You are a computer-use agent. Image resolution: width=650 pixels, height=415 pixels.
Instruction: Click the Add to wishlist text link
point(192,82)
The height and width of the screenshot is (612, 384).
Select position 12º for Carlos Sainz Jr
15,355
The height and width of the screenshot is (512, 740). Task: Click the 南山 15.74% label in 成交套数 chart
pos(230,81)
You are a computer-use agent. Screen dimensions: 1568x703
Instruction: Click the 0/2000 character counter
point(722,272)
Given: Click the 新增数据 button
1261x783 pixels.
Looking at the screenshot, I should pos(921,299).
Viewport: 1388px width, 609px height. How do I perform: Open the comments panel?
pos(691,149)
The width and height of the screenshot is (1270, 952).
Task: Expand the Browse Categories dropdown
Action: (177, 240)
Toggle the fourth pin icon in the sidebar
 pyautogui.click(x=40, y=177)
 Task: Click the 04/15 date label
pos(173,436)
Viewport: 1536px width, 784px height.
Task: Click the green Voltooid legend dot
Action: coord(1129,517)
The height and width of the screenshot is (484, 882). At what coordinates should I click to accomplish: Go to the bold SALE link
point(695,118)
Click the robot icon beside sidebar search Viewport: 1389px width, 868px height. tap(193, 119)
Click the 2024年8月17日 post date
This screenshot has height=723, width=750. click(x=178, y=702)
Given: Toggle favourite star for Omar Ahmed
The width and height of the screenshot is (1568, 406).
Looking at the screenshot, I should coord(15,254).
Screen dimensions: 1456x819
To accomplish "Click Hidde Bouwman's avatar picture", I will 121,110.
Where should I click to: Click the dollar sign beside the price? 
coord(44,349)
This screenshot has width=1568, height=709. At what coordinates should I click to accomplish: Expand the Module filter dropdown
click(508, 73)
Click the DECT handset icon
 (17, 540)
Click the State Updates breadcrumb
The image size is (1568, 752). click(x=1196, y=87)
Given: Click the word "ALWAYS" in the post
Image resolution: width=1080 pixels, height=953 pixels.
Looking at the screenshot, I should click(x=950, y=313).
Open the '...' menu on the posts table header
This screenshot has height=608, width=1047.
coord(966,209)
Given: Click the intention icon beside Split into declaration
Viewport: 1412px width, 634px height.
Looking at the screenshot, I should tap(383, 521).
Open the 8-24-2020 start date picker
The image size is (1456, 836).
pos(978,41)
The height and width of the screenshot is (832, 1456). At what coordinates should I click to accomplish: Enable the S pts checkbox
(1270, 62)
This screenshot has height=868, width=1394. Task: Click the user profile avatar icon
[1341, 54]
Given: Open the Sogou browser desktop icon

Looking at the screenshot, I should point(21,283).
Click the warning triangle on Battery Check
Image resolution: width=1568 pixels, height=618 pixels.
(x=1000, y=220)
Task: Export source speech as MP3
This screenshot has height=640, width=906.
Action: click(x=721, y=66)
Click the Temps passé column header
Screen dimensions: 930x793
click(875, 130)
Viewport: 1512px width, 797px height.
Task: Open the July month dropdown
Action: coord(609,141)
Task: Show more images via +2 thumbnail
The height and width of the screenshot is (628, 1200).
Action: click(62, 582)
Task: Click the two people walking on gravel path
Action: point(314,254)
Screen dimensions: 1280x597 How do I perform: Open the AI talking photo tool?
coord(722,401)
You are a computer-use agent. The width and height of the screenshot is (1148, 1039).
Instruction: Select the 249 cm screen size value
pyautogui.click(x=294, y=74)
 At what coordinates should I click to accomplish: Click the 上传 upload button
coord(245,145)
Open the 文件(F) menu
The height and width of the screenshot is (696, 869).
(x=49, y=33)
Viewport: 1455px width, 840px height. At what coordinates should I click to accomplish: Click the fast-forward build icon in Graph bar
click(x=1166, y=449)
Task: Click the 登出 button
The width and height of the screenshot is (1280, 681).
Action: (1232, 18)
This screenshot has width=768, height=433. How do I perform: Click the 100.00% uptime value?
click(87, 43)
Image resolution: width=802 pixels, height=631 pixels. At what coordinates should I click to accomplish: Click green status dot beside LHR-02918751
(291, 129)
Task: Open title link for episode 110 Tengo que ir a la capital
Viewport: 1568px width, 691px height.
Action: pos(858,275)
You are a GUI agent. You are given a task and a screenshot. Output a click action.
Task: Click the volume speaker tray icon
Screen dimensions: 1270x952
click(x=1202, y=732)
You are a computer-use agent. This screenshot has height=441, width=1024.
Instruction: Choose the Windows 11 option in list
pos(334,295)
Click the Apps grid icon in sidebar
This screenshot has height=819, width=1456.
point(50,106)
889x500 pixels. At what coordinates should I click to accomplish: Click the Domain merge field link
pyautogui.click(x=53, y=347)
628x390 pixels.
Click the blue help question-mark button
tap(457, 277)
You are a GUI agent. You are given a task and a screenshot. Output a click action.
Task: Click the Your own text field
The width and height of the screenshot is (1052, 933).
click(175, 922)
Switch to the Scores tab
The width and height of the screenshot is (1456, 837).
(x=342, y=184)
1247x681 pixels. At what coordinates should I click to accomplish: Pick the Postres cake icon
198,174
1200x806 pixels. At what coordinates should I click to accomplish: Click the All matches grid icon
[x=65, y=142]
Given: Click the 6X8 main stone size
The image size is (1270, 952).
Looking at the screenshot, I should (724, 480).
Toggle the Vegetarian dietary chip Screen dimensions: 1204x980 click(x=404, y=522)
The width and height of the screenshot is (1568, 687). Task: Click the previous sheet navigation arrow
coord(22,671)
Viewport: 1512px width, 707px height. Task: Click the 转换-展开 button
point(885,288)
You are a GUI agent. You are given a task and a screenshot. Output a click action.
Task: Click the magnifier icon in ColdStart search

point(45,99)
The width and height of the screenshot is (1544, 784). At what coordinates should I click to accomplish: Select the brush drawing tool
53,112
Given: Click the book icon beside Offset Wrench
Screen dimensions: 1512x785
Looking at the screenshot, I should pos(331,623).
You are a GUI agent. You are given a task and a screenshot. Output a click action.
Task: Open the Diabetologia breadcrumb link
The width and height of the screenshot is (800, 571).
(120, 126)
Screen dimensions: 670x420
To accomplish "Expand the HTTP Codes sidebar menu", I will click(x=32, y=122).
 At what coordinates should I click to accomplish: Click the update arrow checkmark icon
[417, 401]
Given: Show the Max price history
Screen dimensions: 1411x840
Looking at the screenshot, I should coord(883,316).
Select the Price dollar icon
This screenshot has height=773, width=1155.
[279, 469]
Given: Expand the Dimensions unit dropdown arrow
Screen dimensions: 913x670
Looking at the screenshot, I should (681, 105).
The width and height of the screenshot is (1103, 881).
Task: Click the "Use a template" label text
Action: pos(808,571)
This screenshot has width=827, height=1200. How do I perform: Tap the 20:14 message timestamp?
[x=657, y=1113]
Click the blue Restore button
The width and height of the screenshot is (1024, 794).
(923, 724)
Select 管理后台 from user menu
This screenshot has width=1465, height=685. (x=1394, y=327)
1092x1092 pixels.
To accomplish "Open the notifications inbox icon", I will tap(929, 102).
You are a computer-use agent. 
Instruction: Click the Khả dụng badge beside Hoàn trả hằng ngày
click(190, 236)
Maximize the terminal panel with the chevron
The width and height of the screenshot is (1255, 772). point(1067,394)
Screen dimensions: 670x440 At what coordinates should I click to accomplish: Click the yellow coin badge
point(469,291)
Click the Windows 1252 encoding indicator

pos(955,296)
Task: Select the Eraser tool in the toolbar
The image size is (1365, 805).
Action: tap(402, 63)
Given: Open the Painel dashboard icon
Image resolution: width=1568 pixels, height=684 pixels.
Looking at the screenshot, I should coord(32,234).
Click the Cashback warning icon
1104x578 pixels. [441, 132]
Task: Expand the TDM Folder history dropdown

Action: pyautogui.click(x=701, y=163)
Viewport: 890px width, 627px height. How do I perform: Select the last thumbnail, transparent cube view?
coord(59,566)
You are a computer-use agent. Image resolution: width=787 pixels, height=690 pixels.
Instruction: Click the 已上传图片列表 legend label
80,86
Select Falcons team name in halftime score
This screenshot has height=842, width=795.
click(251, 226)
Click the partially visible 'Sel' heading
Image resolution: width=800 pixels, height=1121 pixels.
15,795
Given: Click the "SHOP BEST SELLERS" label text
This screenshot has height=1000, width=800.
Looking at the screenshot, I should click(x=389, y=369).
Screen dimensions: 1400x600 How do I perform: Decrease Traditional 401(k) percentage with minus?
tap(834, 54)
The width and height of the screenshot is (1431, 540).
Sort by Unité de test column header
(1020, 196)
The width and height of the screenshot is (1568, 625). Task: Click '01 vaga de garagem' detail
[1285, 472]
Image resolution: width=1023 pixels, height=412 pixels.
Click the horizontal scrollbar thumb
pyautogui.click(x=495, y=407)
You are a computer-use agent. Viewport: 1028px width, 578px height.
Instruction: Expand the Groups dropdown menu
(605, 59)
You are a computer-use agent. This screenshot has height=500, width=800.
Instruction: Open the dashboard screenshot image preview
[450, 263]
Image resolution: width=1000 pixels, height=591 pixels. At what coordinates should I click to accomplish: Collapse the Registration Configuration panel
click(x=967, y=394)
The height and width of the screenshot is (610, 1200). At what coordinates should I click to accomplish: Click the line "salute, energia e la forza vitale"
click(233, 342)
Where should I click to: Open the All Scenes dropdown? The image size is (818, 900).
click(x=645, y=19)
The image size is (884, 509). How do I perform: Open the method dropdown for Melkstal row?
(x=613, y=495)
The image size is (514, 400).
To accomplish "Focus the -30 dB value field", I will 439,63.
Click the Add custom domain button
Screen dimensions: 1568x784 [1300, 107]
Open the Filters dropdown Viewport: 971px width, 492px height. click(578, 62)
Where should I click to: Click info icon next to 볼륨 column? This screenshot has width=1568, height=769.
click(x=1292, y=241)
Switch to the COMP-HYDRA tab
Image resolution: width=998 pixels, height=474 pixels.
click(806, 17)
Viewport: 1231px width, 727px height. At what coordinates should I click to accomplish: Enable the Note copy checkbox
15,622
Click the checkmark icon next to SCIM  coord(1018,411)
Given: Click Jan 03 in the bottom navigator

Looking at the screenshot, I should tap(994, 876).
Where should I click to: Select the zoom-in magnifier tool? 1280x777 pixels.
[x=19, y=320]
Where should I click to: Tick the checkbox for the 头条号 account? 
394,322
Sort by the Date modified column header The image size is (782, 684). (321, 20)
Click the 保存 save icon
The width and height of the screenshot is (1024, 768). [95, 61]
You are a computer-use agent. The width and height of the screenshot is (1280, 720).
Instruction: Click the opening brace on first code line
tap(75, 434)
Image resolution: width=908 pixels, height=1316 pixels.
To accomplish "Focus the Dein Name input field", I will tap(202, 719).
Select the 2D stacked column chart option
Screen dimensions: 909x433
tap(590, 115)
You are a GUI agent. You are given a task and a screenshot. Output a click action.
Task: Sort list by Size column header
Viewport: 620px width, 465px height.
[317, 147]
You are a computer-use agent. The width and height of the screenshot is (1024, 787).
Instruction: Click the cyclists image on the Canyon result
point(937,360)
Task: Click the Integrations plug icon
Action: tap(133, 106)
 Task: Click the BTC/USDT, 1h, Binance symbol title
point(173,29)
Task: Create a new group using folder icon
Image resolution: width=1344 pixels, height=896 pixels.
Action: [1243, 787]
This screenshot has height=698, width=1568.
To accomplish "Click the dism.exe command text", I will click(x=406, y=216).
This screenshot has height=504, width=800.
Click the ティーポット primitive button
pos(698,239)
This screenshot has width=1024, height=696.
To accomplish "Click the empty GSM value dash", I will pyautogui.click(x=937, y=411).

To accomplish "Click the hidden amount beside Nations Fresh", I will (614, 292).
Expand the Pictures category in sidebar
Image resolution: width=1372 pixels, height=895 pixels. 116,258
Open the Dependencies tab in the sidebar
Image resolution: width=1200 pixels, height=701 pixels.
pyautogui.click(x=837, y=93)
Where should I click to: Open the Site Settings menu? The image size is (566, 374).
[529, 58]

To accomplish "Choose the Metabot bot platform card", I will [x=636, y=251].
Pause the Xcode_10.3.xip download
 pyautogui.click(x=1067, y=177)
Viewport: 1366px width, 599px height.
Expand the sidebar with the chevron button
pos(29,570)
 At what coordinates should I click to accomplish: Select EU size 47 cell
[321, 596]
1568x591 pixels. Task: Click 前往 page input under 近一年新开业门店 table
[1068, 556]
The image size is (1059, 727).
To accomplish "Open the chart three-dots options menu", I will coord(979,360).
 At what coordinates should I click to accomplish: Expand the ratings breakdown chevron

### [Exercise goal]
Please reproduce everything in the data above from the line containing "Viewport: 1388px width, 609px" down to the line containing "Action: (177, 240)", both of those lines included.

### [Exercise result]
Viewport: 1388px width, 609px height. How do I perform: Open the comments panel?
pos(691,149)
The width and height of the screenshot is (1270, 952).
Task: Expand the Browse Categories dropdown
Action: (177, 240)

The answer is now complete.